Ayers-Allen later studied at Howard University, graduating magna cum laude in 1970 with a Bachelor of Fine Arts degree. While there, she was initiated into the Alpha Chapter of Alpha Kappa Alpha sorority.

Career

Theatre
Ayers-Allen first became known for her stage work with a string of Broadway credits, including Deena Jones in Dreamgirls (she also was Sheryl Lee Ralph's understudy until leaving the show in 1982, after being passed over as Ralph's full-time replacement). She played a Munchkin in The Wiz for three and a half years. In 1978, she released the album Josephine Superstar, a disco concept album telling the life story of Josephine Baker. The album was mainly written and produced by Jacques Morali and Victor Willis, Rashad's second husband and the original lead singer and lyricist of the Village People. She met Willis while they were both cast in The Wiz.

Other Broadway credits include August: Osage County, Cat on a Hot Tin Roof, Gem of the Ocean, Raisin in the Sun (2004 Tony Award for Best Actress in a Play/Drama Desk Award), Blue, Jelly's Last Jam, Into the Woods, and Ain't Supposed to Die a Natural Death. Off-Broadway credits include Lincoln Center's productions of Cymbeline and Bernarda Alba; Helen, The Story and Everybody's Ruby at the Public Theater; The Negro Ensemble Company productions of Puppet Play, Zooman and the Sign, Sons and Fathers of Sons, In an Upstate Motel, Weep Not For Me, and The Great Mac Daddy; Lincoln Center's production of Ed Bullins' The Duplex; and The Sirens at the Manhattan Theatre Club.

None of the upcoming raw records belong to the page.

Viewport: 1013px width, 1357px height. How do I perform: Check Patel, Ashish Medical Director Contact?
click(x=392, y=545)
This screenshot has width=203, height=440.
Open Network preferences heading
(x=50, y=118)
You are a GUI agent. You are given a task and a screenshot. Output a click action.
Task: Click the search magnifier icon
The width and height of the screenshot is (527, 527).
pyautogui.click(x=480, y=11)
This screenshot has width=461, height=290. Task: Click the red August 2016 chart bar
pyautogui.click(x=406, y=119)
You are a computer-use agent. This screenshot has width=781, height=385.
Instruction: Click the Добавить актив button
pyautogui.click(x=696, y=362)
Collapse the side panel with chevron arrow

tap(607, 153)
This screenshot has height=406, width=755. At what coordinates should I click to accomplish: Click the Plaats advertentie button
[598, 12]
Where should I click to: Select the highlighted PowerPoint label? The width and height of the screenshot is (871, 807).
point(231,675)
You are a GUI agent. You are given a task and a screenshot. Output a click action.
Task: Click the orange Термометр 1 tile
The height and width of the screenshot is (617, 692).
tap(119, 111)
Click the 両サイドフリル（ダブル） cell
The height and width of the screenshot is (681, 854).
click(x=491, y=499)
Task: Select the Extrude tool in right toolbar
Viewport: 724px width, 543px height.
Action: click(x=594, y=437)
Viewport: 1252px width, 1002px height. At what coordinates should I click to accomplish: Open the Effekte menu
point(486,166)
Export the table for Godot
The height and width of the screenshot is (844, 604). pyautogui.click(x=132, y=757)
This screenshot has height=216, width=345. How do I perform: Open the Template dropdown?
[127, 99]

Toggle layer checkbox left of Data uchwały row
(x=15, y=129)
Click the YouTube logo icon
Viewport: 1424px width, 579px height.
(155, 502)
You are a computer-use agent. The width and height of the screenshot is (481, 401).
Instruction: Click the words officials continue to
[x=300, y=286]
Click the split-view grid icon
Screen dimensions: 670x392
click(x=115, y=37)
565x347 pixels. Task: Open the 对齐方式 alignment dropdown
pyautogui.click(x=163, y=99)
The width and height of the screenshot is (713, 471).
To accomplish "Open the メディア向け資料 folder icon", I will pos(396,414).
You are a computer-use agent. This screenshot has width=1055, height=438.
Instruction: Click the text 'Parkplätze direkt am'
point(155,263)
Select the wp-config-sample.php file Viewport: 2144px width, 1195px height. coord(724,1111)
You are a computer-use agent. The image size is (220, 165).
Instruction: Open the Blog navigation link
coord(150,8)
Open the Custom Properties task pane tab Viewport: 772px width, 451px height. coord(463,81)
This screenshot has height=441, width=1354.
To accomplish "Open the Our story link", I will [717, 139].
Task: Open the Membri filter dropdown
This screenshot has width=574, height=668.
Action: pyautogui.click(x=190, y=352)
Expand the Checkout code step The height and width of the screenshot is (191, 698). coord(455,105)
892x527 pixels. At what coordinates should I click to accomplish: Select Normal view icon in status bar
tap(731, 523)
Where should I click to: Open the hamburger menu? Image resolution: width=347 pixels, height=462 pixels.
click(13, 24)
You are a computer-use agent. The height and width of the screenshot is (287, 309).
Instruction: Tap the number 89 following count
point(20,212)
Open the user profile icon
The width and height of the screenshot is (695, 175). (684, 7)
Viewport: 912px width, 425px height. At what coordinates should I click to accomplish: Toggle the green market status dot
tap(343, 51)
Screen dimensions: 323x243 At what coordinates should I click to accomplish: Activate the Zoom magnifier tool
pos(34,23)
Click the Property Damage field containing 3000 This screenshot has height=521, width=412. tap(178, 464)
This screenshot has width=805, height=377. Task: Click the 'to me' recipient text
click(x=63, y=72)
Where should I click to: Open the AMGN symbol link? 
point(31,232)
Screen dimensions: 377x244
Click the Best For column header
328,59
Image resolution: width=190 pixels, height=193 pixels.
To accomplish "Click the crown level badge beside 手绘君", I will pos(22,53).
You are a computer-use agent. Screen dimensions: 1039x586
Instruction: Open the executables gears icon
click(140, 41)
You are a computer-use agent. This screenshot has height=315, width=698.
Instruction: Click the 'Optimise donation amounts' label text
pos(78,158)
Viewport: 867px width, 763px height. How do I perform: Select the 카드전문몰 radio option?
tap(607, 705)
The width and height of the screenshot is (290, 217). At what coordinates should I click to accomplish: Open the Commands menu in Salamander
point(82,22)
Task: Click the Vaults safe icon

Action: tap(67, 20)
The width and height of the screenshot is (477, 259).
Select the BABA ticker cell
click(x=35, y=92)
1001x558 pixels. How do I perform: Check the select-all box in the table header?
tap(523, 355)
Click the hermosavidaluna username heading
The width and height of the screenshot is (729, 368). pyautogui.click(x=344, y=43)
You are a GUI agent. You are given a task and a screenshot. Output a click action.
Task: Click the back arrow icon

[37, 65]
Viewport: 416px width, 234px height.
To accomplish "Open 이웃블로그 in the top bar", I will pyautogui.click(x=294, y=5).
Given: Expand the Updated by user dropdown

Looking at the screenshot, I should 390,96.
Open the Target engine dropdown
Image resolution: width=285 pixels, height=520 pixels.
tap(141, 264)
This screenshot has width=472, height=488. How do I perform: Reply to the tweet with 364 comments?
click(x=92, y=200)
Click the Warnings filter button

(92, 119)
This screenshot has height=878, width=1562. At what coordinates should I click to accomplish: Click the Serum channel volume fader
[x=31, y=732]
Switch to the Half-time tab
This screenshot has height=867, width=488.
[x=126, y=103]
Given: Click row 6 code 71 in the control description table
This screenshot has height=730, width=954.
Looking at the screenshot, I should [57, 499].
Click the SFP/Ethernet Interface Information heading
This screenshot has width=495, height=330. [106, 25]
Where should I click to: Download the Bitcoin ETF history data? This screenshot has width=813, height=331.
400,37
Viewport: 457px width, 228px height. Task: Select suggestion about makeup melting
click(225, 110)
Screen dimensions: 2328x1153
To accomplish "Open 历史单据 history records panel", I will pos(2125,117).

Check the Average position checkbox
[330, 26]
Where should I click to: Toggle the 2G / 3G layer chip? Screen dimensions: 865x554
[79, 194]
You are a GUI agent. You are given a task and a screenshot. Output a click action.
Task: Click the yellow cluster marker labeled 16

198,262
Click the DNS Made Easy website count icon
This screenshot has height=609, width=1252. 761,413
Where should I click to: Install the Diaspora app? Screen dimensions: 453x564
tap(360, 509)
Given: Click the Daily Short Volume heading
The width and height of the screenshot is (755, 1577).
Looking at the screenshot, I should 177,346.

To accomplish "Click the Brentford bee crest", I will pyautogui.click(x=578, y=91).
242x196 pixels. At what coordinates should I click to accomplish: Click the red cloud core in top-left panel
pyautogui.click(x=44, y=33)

In regional theatre, she performed as Euripides' Medea and in Blues for an Alabama Sky at the Alliance Theatre in Atlanta, Georgia. Other regional theatres at which she has performed are the Arena Stage in Washington, D.C. and the Huntington Theatre in Boston.

In the early 21st century, Rashad was the first black actress of any nationality to win the Best Actress (Play) Tony Award, for her 2004 performance as Lena Younger in a revival of the play A Raisin in the Sun by Lorraine Hansberry. Rashad also won the 2004 Drama Desk award for Best Actress in a Play for A Raisin in the Sun, tying (split award that year) with Viola Davis for the play Intimate Apparel. Rashad was nominated again for a Tony the following year, for her performance in Gem of the Ocean.

In 2007, Rashad made her directorial debut with the Seattle Repertory Theatre's production of August Wilson’s Gem of the Ocean.

In 2008, Rashad starred on Broadway as Big Mama in an all African-American production of Tennessee Williams's Pulitzer Prize-winning drama Cat on a Hot Tin Roof, directed by her sister Debbie Allen. She appeared alongside stage veterans James Earl Jones (Big Daddy) and Anika Noni Rose (Maggie), as well as film actor Terrence Howard, who made his Broadway debut as Brick. In 2009, she appeared as Violet Weston, the drug-addicted matriarch of Tracy Letts's award-winning play August: Osage County, at the Music Box Theatre.

Rashad returned to directing August Wilson's work in early 2014, when she led a revival of Wilson's Fences, at the McCarter Theatre in Princeton, New Jersey. It received generally positive reviews. She continued to focus on Wilson's work, including a well-received production of Ma Rainey's Black Bottom, which she directed at the Mark Taper Forum in Los Angeles in late 2016.

From March 17 to May 1, 2016, Rashad played the lead role of Shelah in Tarell Alvin McCraney's play Head of Passes at The Public Theater. Her performance was positively reviewed.

Film and television
Rashad joined the cast of the ABC soap opera One Life to Live to play publicist Courtney Wright in 1983. She is best known for the role of attorney Clair Huxtable on the NBC sitcom The Cosby Show. The show, which ran from 1984 to 1992, starred Bill Cosby as obstetrician Heathcliff "Cliff" Huxtable, and focused on their life with their five children. In 1985, Rashad co-hosted the NBC telecast of the Macy's Thanksgiving Day Parade with Pat Sajak and Bert Convy.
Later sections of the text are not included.